◆ **AIM OF THE TASK**
Please state how many lines in the records below contain the word "grid", giving only the number.

BEGIN EXTRACTED MATERIAL

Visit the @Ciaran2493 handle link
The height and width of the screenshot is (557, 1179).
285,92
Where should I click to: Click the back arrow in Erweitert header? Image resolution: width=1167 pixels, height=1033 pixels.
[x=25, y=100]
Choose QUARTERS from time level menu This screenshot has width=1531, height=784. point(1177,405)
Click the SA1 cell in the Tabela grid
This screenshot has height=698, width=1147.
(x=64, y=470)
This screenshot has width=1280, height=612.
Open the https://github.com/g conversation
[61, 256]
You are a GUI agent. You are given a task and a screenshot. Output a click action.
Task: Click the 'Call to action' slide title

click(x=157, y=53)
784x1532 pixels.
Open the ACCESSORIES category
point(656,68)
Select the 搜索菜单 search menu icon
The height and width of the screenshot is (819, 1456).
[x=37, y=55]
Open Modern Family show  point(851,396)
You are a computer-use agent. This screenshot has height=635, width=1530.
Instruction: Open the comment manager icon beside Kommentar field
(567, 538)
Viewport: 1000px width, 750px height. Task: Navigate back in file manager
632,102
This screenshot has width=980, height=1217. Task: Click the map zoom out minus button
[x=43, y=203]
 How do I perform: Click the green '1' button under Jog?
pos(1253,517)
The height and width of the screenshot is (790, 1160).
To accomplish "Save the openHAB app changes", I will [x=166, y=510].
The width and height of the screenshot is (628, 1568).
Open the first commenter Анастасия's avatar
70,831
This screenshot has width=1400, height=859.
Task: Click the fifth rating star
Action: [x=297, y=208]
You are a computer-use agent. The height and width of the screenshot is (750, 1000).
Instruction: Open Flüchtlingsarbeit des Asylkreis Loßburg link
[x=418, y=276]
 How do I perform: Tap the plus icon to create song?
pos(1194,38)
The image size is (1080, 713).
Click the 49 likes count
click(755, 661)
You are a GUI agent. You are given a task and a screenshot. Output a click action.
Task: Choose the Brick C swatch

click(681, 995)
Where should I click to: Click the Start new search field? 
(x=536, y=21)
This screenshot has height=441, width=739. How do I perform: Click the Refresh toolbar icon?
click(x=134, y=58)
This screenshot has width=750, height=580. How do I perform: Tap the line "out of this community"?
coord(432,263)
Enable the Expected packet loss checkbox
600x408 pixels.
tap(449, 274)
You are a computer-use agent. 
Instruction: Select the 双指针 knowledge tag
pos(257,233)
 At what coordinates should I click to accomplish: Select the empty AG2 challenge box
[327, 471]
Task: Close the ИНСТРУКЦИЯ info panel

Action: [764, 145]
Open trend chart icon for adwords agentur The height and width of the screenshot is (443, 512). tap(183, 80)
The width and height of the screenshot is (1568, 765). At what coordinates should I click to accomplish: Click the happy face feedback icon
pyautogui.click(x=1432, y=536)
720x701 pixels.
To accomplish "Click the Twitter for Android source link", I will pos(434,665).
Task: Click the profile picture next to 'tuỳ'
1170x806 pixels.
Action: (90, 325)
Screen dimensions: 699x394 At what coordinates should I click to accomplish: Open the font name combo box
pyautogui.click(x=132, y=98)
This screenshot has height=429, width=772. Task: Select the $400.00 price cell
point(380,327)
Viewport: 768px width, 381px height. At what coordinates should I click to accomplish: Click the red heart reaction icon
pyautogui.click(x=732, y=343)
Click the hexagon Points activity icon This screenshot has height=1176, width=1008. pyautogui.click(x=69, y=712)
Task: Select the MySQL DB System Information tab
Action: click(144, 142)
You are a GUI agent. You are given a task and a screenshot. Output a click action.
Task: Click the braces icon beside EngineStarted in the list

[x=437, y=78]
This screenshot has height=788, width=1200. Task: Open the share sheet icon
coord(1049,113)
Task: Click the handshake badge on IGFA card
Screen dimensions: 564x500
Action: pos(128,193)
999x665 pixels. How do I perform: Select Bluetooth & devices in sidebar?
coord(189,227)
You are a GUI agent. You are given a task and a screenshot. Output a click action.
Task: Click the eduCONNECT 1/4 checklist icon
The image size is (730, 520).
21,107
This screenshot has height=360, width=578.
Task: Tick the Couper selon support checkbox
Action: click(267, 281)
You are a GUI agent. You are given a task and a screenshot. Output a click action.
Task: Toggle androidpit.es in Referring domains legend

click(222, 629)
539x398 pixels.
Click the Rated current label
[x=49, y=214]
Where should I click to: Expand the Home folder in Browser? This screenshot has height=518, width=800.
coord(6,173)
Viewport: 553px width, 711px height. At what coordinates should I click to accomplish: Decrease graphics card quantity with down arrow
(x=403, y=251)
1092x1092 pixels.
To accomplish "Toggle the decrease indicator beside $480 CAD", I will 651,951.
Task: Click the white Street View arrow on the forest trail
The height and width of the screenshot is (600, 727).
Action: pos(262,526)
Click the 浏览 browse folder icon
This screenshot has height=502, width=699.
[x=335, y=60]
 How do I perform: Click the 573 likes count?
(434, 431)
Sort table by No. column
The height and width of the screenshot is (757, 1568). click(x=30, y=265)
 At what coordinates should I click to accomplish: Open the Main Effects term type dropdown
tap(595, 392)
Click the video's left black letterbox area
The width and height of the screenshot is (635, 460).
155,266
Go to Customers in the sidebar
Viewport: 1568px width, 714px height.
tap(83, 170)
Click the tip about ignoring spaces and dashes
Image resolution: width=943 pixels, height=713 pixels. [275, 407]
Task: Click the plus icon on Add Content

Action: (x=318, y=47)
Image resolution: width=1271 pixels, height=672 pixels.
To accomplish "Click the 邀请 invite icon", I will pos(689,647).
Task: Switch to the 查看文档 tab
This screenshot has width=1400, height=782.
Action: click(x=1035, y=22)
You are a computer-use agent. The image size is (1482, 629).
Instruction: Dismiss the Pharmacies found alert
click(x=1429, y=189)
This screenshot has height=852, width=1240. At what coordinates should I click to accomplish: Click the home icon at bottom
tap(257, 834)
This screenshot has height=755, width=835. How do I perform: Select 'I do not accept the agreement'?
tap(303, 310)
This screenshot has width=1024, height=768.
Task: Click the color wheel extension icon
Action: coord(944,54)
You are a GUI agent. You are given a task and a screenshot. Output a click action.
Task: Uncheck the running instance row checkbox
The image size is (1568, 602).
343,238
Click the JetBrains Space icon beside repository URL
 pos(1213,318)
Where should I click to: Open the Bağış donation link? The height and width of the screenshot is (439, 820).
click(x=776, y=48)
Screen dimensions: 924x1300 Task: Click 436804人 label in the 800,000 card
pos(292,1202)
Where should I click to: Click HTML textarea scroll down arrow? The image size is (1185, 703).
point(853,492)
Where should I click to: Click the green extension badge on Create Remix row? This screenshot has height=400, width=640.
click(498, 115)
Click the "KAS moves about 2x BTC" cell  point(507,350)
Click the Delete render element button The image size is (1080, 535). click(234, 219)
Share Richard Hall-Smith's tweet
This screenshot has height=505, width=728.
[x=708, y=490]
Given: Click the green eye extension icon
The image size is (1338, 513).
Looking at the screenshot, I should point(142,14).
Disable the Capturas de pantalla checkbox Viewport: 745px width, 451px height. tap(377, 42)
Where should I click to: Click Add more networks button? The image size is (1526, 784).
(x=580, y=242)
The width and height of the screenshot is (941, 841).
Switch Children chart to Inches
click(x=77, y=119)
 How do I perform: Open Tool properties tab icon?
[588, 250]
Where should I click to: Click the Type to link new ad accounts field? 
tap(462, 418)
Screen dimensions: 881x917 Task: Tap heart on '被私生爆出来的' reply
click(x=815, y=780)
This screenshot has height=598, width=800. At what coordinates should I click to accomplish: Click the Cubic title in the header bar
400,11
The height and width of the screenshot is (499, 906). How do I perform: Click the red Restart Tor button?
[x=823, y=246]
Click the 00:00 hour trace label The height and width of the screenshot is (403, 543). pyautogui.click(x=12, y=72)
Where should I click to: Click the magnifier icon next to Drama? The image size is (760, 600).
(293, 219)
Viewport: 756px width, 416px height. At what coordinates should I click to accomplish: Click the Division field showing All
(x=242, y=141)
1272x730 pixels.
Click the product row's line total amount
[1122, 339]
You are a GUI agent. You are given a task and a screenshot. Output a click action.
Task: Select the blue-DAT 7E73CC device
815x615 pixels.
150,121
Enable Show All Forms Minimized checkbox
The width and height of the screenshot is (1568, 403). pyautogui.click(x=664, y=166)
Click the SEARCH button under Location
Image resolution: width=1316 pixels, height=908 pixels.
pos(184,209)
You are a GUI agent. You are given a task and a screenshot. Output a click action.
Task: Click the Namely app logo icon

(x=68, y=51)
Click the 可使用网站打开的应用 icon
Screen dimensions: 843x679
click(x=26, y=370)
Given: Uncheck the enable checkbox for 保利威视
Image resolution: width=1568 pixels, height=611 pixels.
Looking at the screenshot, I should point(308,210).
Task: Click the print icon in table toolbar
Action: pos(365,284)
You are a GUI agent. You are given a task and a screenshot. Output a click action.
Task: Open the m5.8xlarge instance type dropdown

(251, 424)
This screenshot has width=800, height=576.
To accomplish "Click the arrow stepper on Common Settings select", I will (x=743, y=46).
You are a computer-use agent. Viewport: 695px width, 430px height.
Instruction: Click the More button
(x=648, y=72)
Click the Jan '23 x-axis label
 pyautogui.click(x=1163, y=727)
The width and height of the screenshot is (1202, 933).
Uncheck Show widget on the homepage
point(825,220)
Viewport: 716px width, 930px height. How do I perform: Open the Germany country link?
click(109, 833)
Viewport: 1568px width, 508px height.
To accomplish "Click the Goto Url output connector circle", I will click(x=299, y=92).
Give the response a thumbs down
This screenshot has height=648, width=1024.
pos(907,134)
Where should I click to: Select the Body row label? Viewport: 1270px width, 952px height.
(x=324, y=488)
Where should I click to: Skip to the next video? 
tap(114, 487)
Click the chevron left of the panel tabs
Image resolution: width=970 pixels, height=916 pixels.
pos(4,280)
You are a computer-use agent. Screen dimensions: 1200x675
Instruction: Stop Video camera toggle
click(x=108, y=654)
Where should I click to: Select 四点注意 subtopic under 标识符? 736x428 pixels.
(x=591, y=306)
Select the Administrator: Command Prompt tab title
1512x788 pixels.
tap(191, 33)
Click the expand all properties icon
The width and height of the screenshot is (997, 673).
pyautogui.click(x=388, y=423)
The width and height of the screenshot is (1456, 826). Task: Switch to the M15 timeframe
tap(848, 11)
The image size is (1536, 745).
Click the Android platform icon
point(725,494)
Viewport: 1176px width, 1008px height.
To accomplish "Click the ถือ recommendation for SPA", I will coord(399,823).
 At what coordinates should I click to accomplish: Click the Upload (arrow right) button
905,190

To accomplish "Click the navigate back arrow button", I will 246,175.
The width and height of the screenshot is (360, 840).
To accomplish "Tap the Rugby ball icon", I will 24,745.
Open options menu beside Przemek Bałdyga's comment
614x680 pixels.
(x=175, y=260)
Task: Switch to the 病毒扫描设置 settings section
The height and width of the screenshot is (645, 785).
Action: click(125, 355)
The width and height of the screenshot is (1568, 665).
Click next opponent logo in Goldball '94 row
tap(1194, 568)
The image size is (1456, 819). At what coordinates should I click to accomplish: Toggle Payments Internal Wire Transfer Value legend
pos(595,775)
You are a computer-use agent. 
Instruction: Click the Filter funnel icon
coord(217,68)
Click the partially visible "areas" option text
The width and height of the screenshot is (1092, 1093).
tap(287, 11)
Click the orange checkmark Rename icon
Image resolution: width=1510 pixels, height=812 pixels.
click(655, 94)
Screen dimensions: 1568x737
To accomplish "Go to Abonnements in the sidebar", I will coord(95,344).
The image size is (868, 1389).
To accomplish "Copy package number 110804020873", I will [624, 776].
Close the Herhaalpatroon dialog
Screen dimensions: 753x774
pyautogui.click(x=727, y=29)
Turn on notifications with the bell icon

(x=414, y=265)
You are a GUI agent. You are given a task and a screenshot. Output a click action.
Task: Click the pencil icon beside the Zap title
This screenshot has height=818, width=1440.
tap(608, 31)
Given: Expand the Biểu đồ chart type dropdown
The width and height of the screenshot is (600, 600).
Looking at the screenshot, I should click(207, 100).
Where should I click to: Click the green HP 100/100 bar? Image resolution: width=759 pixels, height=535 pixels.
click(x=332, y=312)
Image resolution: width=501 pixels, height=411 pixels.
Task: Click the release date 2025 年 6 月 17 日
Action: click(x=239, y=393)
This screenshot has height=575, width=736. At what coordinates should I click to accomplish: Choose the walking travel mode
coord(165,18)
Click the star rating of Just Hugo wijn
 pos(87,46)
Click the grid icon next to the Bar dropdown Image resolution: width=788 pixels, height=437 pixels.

END EXTRACTED MATERIAL

◆ **WORKED SOLUTION**
2